* _Work instruction_
Reproduce the line containing "Task: Open the Channel Strip button" and every line after it through the end of the records. Include nothing else.

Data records
-*-*-
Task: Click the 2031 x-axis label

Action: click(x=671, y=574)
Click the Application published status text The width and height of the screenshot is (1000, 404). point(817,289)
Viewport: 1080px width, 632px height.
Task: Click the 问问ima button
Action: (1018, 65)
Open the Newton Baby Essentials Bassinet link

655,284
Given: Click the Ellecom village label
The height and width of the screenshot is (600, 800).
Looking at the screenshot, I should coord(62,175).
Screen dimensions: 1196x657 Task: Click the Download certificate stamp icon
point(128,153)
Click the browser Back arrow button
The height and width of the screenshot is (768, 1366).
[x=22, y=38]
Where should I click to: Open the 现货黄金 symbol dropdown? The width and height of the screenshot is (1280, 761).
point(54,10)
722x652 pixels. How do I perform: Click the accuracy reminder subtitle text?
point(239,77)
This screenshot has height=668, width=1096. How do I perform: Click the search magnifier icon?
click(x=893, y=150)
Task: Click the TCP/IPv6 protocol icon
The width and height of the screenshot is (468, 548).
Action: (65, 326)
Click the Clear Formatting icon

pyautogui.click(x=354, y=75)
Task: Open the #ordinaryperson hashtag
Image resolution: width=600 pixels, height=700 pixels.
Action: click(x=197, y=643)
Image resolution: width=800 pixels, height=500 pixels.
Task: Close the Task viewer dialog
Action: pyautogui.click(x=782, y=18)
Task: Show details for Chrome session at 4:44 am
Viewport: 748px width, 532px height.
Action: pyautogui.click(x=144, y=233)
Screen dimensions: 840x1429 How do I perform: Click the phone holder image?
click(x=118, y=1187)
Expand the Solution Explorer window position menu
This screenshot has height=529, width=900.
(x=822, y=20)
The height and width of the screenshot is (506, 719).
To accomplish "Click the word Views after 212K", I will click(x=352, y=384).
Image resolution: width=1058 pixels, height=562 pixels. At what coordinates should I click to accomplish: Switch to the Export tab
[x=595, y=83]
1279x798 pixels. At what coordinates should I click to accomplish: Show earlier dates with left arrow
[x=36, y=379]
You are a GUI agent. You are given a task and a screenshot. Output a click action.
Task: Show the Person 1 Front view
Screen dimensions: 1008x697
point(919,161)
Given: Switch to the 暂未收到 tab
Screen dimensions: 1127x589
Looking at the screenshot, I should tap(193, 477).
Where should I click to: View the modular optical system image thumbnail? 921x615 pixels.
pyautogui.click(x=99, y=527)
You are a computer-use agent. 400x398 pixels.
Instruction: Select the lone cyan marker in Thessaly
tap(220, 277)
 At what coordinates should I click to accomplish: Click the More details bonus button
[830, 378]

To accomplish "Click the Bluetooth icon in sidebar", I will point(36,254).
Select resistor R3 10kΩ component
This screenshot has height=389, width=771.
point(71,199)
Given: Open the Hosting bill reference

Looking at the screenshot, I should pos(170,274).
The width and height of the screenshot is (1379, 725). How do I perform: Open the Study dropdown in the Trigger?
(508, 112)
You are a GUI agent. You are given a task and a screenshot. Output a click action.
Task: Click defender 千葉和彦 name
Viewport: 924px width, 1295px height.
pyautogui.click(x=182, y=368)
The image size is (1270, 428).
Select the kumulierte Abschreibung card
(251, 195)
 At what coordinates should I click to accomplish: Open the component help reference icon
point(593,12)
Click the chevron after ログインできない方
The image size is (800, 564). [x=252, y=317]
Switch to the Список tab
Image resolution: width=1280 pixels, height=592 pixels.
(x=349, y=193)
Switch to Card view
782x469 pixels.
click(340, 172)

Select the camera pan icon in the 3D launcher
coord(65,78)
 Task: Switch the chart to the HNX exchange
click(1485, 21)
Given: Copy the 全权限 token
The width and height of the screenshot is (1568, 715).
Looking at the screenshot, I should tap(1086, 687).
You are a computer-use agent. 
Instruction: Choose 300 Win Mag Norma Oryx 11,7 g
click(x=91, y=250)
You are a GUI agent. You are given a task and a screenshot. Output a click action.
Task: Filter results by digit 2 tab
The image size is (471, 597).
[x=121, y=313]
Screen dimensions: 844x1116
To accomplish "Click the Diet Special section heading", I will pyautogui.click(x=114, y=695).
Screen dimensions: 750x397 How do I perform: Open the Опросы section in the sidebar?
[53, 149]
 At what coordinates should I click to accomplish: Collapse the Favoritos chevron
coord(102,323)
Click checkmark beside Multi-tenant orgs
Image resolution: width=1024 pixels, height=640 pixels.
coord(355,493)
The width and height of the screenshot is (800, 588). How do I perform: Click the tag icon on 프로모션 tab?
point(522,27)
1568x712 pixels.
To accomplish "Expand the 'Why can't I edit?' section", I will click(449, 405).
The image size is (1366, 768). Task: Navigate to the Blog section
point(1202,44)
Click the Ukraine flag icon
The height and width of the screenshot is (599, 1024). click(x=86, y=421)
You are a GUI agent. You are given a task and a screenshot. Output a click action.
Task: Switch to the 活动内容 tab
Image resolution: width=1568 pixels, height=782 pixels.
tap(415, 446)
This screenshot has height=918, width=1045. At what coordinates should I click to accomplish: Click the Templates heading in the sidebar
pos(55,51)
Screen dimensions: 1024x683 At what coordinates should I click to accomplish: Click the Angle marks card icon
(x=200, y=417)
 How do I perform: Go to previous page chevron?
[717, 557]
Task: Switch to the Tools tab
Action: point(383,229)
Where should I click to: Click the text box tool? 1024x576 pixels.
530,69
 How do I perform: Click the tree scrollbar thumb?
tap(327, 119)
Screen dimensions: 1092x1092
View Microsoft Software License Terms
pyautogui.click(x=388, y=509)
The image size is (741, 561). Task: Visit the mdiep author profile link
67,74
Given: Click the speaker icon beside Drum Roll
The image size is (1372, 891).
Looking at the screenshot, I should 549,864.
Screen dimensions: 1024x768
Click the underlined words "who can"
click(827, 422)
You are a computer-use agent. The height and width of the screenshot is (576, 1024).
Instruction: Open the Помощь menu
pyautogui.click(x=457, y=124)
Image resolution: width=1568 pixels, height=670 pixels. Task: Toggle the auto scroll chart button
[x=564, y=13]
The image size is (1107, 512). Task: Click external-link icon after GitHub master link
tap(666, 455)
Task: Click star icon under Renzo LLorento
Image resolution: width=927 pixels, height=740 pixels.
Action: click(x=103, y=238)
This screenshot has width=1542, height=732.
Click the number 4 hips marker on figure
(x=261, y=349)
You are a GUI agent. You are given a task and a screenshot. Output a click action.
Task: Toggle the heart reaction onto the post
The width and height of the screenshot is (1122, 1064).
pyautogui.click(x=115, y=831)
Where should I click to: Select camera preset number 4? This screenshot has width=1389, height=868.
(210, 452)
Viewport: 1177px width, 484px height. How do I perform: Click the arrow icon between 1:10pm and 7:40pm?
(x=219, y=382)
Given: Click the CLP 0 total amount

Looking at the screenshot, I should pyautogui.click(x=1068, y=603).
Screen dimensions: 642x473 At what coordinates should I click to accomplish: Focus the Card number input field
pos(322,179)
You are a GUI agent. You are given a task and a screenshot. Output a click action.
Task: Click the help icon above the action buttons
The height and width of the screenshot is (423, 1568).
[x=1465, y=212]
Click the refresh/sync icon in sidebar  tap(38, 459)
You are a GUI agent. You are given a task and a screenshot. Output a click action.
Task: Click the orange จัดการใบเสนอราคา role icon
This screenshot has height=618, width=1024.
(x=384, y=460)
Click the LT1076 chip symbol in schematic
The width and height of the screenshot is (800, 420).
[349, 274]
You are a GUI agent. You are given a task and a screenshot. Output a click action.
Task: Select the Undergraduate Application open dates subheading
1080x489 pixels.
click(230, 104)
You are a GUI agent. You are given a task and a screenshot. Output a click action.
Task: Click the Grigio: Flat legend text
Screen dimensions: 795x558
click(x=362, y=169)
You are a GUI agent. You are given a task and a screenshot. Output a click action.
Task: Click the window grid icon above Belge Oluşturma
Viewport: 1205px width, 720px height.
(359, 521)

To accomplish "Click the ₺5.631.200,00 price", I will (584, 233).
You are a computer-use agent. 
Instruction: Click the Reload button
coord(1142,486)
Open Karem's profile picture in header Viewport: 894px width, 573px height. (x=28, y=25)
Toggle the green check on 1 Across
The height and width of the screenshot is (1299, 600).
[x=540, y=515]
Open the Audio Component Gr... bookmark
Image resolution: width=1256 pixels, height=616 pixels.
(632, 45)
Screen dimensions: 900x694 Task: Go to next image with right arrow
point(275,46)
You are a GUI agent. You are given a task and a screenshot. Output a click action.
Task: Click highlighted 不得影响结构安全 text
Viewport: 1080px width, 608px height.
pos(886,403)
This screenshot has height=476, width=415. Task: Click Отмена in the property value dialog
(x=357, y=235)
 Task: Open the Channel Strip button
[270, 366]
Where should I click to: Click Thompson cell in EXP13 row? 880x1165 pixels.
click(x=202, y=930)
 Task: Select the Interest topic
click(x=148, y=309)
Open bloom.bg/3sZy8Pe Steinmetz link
-*-*-
* _Finished exercise_
 Task: Open the Channel Strip button
[270, 366]
Where should I click to: Click Thompson cell in EXP13 row? 880x1165 pixels.
click(x=202, y=930)
 Task: Select the Interest topic
click(x=148, y=309)
Open bloom.bg/3sZy8Pe Steinmetz link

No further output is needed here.